▶ _TEKST ŹRÓDŁOWY_
____
SzukajSzukaj
dołącz do nas Facebook Google Linkedin Twitter

Barbara Górska

Barbara Górska, dyrektor polskiej edycji Entrepreneur of the Year (Przedsiębiorca Roku), o historii konkursu, zwycięstwie CD Projekt ostatniej edycji i czerwcowym finale w Monaco.

Tomasz Wojtas: Jak rozwinęła się w ciągu sześciu lat polska edycja konkursu Entrepreneur of the Year?

Barbara Górska: Konkurs jest pod wieloma względami pionierski. Sześć lat temu trudno było namówić przedsiębiorców do tego, by otworzyli drzwi przed audytorami, pokazali swój dorobek, zgodzili się na bycie transparentnym i poddanie ocenie surowych jurorów. Wówczas ich wizerunek był dużo gorszy niż dziś: kojarzyli się z  przekrętami, kombinatorstwem, aferami. Nasz konkurs pokazał, że warto się pochwalić osiągnięciami biznesowymi i nie tylko nikomu to nie szkodzi, ale przeciwnie - pomaga być efektywnym. Konkurs wykreował też nowy wizerunek polskiego przedsiębiorcy: na ogół młodego człowieka, stroniącego od polityki, bez kompleksów i dumny z własnego dorobku oraz oporów przed współpracą z mediami. Z roku na rok zgłasza się więcej uczestników, a w szóstej edycji wprowadziliśmy kategorię społecznej odpowiedzialności biznesu.
____
▶ _ĆWICZENIA_
A: Przepisz dosłownie fragment tekstu o konkursie Entrepreneur of the Year, zaczynając od słów „Barbara Górska: Konkurs” i kończąc na słowach „społecznej odpowiedzialności biznesu.”.
B: Odpowiedz krótko na pytania do tekstu o konkursie Entrepreneur of the Year.
(i) Jaką funkcję pełni Barbara Górska?
(ii) Gdzie odbywa się czerwcowy finał?
(iii) Jaką kategorię wprowadzono w szóstej edycji polskiego konkursu?
Poniższe rekordy stanowią materiał odrębny od tekstu.

[Rekordy ze zbioru danych do wskazywania]
____
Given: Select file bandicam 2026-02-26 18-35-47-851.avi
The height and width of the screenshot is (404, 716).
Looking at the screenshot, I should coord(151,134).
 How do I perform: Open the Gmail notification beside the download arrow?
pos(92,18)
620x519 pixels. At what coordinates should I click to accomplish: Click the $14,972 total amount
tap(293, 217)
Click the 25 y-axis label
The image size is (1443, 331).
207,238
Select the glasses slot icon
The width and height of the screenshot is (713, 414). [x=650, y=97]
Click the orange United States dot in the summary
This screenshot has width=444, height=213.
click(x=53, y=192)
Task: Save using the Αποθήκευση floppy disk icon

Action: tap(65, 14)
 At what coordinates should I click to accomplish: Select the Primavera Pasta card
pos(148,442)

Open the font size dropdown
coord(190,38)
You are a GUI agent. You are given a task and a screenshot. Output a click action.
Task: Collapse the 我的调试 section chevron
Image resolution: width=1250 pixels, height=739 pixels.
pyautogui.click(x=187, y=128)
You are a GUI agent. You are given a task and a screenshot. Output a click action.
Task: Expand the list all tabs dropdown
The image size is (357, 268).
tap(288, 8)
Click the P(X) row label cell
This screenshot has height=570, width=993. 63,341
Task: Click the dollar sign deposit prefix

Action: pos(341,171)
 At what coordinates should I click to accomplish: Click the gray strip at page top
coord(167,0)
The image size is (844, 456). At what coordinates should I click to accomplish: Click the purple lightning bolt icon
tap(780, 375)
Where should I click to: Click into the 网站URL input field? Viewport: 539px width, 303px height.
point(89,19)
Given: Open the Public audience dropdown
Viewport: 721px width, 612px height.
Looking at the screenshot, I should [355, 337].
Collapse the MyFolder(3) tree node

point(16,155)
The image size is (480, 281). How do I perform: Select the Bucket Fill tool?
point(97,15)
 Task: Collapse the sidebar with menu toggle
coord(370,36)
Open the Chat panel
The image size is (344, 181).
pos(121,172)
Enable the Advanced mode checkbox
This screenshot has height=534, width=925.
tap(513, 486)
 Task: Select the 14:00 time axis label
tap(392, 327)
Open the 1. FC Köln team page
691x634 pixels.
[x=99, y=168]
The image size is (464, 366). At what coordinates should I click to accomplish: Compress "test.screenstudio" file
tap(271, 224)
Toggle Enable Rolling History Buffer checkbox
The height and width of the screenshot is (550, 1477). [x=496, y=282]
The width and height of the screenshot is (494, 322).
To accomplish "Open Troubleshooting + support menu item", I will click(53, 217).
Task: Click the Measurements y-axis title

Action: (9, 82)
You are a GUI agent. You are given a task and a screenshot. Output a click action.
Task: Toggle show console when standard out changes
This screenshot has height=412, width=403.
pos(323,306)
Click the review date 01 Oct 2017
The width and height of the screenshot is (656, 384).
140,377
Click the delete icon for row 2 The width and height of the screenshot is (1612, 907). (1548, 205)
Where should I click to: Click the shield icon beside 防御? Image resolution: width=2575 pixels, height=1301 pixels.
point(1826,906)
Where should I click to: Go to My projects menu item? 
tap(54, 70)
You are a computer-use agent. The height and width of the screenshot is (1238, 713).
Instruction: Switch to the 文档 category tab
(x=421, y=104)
____
▶ _ODPOWIEDZI_
A:
Barbara Górska: Konkurs jest pod wieloma względami pionierski. Sześć lat temu trudno było namówić przedsiębiorców do tego, by otworzyli drzwi przed audytorami, pokazali swój dorobek, zgodzili się na bycie transparentnym i poddanie ocenie surowych jurorów. Wówczas ich wizerunek był dużo gorszy niż dziś: kojarzyli się z  przekrętami, kombinatorstwem, aferami. Nasz konkurs pokazał, że warto się pochwalić osiągnięciami biznesowymi i nie tylko nikomu to nie szkodzi, ale przeciwnie - pomaga być efektywnym. Konkurs wykreował też nowy wizerunek polskiego przedsiębiorcy: na ogół młodego człowieka, stroniącego od polityki, bez kompleksów i dumny z własnego dorobku oraz oporów przed współpracą z mediami. Z roku na rok zgłasza się więcej uczestników, a w szóstej edycji wprowadziliśmy kategorię społecznej odpowiedzialności biznesu.

B:
(i) Jest dyrektorem polskiej edycji konkursu Entrepreneur of the Year (Przedsiębiorca Roku).
(ii) W Monaco.
(iii) Kategorię społecznej odpowiedzialności biznesu.